Figure 2. Architecture of the Feedforward Neural Network (FNN) and the range of the hyperparameter search (A) FNN incorporates leaky rectified linear units (LeakyReLU) between layers. The final layer simultaneously outputs all target variables to enable multi-task learning. (B) The model’s structure, such as the number of layers and hidden layer size, and training configurations, including learning rate and weight regularization, serve as hyperparameters estimated from the validation sets.
Figure 3. L2C-FNN compares favorably against baseline methods for within-cohort evaluation. (A) Boxplots represent variability across 20 test sets. (B) Statistical difference between models. “***” indicates p < 0.00001 and statistical significance after multiple comparison correction (FDR q < 0.05). “n.s.” indicates no statistical significance (p ≥ 0.05) or did not survive FDR correction.
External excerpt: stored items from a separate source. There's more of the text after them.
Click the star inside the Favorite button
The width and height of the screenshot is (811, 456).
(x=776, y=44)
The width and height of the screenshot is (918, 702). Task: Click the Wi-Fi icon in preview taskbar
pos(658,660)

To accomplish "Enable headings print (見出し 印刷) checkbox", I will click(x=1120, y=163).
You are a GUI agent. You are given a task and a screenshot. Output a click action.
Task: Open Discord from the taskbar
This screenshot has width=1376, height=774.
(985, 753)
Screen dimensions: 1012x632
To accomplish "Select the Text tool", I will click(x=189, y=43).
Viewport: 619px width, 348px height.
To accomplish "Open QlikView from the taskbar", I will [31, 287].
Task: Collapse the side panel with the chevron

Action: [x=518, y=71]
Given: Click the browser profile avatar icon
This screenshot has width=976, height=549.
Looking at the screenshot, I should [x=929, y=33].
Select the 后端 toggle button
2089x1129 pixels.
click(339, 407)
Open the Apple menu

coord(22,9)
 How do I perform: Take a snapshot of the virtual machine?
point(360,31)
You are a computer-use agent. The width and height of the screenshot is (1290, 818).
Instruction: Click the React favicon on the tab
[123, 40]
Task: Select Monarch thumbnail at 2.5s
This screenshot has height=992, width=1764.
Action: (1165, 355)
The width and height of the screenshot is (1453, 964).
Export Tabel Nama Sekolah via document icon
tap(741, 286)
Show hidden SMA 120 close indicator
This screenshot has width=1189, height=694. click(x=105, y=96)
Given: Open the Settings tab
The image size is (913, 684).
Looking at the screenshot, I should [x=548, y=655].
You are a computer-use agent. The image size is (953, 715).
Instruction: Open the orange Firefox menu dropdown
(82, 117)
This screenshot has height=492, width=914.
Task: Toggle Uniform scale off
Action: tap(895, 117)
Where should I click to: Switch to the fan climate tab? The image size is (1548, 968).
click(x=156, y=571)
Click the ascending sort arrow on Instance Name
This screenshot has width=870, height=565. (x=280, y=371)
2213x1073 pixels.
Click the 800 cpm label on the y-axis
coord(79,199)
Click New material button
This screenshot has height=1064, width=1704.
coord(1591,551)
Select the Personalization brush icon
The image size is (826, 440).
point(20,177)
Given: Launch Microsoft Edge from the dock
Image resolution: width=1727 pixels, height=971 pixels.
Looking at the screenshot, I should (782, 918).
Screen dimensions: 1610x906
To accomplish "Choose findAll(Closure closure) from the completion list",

Green color indicates that L2C-FNN significantly outperforms baseline methods.
Figure 5. Breakdown of MMSE prediction performance from Figure 4, detailing yearly intervals up to 6 years into the future. All algorithms exhibited degraded performance with increasing forecast horizon. L2C-FNN demonstrated comparative or superior performance compared to all baseline algorithms across all years and test cohorts.